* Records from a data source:
---
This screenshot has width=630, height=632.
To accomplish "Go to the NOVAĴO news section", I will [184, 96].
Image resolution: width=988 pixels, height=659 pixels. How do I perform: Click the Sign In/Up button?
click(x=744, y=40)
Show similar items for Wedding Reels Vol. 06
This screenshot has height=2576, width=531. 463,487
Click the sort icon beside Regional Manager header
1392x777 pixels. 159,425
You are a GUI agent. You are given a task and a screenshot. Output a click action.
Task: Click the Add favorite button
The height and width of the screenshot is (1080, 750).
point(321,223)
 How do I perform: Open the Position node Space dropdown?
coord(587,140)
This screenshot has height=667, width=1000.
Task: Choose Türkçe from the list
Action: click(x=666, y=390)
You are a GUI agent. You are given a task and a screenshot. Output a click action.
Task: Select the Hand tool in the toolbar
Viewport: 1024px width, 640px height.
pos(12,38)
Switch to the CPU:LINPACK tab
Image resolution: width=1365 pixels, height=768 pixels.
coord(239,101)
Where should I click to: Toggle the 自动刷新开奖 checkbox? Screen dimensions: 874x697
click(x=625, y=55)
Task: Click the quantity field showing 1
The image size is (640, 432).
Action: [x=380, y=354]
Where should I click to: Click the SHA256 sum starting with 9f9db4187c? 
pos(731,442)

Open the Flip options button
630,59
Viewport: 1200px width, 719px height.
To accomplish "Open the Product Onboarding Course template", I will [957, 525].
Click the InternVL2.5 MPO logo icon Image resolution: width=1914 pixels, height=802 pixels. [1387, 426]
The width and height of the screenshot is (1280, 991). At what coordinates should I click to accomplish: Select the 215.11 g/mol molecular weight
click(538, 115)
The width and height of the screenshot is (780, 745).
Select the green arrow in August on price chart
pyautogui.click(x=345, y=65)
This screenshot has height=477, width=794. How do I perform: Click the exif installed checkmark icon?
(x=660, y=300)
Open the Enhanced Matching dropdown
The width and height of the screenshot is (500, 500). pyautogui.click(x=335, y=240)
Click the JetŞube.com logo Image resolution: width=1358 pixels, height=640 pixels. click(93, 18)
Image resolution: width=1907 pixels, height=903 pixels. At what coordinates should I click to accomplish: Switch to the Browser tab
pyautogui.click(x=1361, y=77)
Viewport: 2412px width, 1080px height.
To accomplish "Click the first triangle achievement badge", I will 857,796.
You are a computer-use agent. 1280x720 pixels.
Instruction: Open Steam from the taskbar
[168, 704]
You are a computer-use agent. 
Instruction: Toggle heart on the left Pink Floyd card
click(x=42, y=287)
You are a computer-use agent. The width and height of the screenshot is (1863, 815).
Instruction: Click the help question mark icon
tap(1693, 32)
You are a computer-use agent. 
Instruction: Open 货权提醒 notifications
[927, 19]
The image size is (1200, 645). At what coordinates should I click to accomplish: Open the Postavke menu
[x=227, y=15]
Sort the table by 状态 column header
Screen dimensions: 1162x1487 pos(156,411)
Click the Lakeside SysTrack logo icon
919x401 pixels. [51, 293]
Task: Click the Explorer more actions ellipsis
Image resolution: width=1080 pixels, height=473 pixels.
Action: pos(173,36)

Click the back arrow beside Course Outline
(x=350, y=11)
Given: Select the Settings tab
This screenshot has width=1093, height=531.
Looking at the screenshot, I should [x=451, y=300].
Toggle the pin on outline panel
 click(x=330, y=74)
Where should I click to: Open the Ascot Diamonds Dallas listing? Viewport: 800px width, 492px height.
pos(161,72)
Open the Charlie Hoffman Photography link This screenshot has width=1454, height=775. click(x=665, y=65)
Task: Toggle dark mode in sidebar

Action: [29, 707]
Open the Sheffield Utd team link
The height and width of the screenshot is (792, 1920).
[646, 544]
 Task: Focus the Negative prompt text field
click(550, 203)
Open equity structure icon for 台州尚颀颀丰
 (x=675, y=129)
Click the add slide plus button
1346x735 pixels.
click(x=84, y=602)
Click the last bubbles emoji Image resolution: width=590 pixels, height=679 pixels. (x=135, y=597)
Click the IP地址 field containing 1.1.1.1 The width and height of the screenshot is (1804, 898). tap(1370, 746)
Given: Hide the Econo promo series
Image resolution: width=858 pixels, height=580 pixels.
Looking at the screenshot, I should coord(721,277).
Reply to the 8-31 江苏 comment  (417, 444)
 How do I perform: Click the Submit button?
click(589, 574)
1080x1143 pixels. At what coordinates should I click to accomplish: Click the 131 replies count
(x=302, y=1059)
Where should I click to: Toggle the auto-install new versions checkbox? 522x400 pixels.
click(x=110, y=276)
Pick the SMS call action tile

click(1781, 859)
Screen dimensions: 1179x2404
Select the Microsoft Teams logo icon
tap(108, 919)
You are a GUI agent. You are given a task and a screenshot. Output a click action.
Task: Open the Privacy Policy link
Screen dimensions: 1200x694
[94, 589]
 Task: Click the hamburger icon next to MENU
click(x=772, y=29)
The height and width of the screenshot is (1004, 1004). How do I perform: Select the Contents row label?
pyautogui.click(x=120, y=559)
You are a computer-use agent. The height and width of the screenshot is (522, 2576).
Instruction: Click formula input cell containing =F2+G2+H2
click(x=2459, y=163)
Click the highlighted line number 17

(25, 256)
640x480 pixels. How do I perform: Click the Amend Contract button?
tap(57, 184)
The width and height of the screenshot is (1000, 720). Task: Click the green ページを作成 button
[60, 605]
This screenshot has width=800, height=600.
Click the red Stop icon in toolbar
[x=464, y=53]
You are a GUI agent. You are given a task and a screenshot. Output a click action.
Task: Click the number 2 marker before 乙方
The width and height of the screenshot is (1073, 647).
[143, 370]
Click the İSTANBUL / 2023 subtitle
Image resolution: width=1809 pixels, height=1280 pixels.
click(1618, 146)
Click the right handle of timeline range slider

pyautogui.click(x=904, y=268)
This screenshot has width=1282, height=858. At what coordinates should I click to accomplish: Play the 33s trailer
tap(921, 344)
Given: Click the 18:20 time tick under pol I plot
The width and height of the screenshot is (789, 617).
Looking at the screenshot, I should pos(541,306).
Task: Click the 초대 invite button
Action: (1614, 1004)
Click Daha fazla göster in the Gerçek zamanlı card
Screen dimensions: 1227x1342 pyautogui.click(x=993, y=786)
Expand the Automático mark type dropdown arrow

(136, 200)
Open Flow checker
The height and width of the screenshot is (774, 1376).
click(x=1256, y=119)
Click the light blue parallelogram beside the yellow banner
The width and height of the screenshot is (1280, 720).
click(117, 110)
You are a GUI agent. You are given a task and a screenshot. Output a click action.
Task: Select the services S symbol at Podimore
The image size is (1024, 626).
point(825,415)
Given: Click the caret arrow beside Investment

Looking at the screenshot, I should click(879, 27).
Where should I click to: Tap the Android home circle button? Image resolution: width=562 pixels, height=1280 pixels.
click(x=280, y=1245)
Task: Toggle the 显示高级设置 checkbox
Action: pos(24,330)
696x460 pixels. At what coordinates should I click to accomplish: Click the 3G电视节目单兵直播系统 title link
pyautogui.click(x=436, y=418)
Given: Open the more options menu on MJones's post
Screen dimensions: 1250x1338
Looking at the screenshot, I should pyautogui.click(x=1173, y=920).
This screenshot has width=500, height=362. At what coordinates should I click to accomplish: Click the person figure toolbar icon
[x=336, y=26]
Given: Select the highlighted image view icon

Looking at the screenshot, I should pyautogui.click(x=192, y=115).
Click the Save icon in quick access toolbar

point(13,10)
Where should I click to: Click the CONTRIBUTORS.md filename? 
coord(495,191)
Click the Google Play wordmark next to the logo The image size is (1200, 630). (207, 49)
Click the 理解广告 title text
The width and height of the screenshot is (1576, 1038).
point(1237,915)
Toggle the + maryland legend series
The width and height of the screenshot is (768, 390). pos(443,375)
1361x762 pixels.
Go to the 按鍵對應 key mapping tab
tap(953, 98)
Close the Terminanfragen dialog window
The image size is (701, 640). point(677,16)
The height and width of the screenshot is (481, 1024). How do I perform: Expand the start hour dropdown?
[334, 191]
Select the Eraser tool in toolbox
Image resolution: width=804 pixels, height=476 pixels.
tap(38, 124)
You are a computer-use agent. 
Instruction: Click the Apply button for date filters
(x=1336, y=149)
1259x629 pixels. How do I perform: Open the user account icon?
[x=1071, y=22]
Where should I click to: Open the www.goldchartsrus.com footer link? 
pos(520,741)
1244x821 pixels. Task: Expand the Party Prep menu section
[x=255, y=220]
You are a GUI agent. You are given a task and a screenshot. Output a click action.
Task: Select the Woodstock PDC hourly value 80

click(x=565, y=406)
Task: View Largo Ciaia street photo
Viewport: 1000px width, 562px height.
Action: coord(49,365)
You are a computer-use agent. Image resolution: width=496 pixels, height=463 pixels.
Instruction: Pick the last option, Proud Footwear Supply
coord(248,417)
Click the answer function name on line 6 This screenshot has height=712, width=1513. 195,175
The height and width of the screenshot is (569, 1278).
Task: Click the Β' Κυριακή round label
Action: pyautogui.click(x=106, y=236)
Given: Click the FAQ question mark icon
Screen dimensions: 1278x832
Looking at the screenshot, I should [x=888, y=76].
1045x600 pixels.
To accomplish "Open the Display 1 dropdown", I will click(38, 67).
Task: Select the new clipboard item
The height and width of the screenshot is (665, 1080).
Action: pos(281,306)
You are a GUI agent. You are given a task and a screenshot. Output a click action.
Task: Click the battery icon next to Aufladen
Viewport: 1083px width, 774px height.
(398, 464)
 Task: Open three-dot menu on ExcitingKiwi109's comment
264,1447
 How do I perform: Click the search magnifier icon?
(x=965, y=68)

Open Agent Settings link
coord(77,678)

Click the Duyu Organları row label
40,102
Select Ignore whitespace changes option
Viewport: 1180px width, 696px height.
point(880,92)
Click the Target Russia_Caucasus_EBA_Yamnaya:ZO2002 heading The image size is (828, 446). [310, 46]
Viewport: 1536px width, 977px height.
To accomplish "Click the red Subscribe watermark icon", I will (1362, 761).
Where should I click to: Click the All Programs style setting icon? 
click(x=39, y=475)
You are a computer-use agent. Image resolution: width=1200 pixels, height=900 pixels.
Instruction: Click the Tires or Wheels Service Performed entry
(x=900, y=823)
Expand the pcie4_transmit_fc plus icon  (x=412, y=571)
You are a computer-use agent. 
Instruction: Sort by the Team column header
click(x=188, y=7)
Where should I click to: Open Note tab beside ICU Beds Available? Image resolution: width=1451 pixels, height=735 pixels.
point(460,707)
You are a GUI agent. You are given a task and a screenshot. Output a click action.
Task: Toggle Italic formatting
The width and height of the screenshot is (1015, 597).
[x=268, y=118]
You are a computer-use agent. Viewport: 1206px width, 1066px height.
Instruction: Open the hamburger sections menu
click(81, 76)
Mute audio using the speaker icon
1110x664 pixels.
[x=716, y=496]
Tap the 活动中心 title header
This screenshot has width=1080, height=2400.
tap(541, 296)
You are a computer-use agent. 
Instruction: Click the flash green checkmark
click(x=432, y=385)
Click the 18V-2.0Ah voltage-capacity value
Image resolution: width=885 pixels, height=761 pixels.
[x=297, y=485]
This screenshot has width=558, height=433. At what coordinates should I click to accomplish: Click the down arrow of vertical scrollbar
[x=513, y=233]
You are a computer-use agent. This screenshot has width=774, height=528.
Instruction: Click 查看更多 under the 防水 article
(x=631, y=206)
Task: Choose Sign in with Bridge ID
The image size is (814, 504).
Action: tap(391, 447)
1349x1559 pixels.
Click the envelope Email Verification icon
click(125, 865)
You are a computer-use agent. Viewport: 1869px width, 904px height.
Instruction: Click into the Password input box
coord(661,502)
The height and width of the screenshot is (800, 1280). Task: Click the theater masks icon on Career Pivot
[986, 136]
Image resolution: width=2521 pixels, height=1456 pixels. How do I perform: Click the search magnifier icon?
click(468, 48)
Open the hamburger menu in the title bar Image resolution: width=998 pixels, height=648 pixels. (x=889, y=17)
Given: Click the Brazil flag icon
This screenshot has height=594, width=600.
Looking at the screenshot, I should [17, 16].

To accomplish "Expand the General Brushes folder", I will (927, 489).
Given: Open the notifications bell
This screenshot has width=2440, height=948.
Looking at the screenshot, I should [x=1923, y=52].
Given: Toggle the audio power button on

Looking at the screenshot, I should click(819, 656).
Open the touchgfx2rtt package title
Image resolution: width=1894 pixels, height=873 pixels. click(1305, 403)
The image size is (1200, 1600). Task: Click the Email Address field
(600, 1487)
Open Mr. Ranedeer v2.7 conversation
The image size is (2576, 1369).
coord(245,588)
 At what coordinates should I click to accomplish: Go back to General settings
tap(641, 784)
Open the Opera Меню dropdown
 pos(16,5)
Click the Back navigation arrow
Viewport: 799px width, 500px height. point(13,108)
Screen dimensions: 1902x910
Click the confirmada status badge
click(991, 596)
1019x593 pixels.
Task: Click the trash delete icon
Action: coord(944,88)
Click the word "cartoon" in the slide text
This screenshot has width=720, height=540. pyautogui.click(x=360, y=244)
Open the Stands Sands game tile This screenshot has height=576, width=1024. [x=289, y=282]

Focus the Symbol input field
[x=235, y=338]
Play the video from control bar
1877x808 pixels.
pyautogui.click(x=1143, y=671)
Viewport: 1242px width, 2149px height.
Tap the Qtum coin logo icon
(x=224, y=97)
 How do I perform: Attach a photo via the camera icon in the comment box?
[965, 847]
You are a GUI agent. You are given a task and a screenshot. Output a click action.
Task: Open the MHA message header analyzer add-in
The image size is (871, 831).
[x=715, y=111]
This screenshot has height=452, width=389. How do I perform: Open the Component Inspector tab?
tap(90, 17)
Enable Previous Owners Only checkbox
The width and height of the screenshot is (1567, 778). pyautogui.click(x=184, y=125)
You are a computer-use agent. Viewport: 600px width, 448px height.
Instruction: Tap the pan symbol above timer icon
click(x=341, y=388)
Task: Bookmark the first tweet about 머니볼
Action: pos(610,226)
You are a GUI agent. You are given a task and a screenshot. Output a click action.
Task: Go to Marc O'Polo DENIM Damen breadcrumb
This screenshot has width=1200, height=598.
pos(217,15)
---
Each line above that has the word "will" must be copied.

* Answer space:
To accomplish "Go to the NOVAĴO news section", I will [184, 96].
To accomplish "Open the Product Onboarding Course template", I will [957, 525].
To accomplish "Click the first triangle achievement badge", I will 857,796.
To accomplish "Open the Display 1 dropdown", I will click(38, 67).
To accomplish "Click the red Subscribe watermark icon", I will (1362, 761).
To accomplish "Expand the General Brushes folder", I will (927, 489).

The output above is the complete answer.